Christmas Self-Care Checklist
Hello my lovelies,
Yes, it’s that time of year when we’re all supposed to feel peace, love and happiness, but in reality we likely feel exhaustion, resentment, grief, unappreciated, stressed or lonely.
Eugh. Sounds depressing. But there’s good news. First up - you’re not alone. Many of us feel this way, and it’s totally normal. Secondly, our old friend yoga is here to help.
I’m not talking so much about the poses (although some physical movement will help too). Yoga has so much more to offer than that.
I’m talking about self-care - using the tools of yoga to change your life experience from overwhelm to enjoyment.
So here is my Christmas Self-Care Checklist - little tips, tricks and techniques - most of them pretty easy to achieve - that will help you to manage any difficulties over this period.
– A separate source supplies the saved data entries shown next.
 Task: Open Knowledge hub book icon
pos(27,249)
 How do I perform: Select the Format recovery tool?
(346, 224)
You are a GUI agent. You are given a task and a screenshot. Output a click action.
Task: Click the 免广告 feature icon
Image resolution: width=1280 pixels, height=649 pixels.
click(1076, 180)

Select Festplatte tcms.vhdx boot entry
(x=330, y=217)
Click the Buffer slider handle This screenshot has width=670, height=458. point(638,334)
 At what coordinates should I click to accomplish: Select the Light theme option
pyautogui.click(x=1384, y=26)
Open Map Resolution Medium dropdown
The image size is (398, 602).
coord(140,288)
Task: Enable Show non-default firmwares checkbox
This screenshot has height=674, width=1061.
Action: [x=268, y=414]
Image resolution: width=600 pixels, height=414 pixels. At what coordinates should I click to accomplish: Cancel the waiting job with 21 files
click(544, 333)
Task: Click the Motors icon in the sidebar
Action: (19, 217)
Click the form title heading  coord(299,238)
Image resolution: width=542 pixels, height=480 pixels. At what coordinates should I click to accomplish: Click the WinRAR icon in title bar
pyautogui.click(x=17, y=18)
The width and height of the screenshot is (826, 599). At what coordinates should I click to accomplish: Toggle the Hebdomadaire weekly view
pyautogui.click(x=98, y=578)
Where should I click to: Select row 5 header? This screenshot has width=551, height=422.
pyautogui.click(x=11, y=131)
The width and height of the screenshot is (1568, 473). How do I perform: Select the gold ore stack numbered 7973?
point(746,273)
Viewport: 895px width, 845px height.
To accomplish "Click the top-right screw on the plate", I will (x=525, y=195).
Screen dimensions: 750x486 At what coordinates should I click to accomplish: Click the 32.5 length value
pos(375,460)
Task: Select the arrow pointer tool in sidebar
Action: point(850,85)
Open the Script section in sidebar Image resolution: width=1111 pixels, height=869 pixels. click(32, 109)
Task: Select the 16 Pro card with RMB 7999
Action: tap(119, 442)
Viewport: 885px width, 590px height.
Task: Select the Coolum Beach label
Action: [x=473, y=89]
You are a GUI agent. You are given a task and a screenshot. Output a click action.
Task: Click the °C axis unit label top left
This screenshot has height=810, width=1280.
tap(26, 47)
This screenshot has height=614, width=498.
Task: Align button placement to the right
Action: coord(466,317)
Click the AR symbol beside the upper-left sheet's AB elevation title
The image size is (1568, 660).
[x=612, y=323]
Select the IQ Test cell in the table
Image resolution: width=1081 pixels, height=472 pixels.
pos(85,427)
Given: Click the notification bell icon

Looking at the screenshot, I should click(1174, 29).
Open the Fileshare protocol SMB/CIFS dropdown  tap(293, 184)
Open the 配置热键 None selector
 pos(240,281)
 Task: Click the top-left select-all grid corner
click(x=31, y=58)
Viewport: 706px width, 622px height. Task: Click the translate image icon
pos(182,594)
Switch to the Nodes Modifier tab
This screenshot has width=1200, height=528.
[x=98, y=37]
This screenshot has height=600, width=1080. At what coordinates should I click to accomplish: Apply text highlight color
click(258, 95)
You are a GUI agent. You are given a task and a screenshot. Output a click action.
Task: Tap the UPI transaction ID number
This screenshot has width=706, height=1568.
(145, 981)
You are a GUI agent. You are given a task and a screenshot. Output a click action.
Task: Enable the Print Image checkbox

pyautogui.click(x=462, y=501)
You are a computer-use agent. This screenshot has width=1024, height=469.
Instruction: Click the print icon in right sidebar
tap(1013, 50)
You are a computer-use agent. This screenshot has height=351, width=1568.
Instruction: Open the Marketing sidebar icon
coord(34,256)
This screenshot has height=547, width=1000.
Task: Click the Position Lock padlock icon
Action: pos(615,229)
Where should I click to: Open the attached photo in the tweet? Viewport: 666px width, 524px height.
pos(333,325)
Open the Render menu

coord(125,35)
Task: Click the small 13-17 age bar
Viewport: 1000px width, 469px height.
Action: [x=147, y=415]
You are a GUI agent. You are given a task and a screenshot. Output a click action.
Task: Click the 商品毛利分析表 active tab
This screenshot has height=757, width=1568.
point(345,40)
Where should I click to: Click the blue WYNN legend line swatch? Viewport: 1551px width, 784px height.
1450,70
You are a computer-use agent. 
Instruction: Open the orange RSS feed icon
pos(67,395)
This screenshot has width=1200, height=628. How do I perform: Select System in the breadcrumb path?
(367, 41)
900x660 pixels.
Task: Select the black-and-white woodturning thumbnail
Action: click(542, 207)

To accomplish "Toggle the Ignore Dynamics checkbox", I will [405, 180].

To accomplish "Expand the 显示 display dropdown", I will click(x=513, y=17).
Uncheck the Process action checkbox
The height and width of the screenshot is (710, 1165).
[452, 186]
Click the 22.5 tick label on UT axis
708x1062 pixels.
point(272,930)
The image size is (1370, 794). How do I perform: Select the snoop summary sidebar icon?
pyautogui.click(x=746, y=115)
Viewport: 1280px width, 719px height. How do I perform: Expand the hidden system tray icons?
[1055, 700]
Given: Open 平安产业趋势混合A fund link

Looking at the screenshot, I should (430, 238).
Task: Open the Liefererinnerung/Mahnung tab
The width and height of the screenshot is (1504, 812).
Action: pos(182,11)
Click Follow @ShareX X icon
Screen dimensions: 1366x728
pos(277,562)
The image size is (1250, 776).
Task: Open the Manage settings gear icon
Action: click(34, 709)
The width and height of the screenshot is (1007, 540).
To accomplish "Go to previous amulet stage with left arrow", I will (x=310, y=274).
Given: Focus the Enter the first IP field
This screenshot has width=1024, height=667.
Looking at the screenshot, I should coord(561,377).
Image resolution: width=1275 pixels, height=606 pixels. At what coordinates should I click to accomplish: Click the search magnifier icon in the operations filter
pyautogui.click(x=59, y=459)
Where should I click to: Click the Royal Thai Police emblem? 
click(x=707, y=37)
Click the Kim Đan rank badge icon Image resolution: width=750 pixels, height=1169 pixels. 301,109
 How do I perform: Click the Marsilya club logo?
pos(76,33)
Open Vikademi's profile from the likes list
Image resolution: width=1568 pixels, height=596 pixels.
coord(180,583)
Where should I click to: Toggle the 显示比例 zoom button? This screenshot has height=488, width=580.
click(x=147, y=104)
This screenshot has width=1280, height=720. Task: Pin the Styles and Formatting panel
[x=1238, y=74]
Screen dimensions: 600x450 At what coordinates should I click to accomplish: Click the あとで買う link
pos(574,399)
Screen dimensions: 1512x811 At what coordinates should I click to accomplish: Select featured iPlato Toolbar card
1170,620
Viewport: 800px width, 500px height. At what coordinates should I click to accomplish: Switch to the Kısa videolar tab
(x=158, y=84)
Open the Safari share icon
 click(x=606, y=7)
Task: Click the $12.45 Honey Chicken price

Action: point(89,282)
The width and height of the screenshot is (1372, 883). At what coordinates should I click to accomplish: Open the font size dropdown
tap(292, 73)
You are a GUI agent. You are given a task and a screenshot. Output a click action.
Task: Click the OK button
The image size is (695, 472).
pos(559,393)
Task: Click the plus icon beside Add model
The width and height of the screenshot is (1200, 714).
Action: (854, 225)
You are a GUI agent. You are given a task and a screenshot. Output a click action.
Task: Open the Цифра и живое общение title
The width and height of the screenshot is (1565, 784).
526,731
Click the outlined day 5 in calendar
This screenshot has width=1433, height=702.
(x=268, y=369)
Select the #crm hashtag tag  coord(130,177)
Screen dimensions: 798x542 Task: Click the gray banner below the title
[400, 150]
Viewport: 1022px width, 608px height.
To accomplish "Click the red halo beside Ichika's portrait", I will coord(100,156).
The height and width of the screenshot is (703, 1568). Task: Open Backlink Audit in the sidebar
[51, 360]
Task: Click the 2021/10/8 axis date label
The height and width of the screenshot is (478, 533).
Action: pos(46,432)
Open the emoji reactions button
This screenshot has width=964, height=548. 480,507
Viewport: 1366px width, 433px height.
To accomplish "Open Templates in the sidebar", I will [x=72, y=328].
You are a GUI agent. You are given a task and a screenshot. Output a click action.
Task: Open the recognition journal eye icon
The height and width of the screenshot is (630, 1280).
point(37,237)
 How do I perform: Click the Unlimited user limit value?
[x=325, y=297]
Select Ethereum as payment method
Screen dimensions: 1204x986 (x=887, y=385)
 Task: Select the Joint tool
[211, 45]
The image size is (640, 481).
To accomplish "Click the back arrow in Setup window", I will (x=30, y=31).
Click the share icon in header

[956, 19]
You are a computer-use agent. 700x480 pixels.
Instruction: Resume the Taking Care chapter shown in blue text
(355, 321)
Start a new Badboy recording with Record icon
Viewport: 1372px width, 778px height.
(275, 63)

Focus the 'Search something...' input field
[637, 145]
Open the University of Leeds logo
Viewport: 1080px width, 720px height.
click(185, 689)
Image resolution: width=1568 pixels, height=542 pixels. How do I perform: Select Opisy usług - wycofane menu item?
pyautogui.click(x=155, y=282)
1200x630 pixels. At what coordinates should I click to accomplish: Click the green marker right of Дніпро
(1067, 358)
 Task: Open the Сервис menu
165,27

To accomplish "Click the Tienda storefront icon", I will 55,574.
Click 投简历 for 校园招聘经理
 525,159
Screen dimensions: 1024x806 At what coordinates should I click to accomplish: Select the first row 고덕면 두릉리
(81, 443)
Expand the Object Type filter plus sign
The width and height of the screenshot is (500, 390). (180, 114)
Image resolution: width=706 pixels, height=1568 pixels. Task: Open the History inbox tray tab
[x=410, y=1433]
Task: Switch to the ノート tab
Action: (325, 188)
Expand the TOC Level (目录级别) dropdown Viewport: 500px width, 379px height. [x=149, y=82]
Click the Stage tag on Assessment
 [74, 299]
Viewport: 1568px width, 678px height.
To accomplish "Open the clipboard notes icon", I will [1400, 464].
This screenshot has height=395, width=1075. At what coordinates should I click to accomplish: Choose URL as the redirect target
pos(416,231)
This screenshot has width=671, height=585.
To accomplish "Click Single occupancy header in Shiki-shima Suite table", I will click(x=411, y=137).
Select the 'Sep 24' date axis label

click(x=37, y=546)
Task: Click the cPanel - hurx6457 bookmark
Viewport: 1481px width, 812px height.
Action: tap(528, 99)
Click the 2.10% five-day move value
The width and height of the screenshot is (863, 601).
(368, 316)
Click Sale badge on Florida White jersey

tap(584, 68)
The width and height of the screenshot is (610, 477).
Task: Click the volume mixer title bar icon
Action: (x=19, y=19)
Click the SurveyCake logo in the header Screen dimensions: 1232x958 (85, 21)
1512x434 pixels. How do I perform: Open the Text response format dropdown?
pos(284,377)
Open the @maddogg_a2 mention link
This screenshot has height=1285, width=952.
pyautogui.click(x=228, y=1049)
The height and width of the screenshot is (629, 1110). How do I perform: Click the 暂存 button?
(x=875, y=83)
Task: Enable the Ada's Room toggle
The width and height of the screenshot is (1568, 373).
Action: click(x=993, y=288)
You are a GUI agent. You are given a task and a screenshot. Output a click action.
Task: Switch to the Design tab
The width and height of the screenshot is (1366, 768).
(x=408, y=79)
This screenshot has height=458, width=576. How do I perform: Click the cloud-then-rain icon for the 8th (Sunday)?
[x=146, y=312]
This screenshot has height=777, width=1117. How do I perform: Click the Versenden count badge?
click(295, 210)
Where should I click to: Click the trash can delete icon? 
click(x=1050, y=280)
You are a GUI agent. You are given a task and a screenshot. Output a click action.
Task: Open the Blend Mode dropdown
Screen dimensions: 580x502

GIVE YOURSELF PERMISSION TO TAKE SOME TIME OUT
Allow yourself a few minutes each day to just be alone. If, like me, you feel guilty if you’re not present with other people all the time, why not take a longer shower each morning, or offer to nip to the shops to pick something up (invent something that you need at the shop!). Just a few minutes alone like this can work wonders on the nervous system. Even better, book a yoga class, a haircut or massage and enjoy an hour or more to just focus on you.
ALLOW YOURSELF TO RECEIVE
Christmas is all about giving - not just the gifts, but also our time, attention and energy. And many of us have a little bit of control freak in us (me too!), so it can be hard to let go and allow someone else to take control or do something for us. But if someone offers to bring the cake, or clean the kitchen, or do the driving on New Year’s Eve - give in to that, let it happen and bask in those moments of being able to truly switch off. Your nervous system will thank you in the long run (even if Auntie Betty does ruin the cake!).
All my regular students know that I probably say the word breathe about 100 times in each class! But that’s because it’s sooooooo important. Not just the automatic breathing that happens all day, every day. I mean slow, conscious and mindful breaths. If you have the skills, you can take a few moments to do a specific pranayama (breathing) practice. If not, don’t worry. Wherever you are, take a moment to become aware of your breath and simply notice it. See if you can take 3-5 breaths like this (and don’t worry if it’s hard, just come back to it!) each time you start to feel stressed, and notice the difference.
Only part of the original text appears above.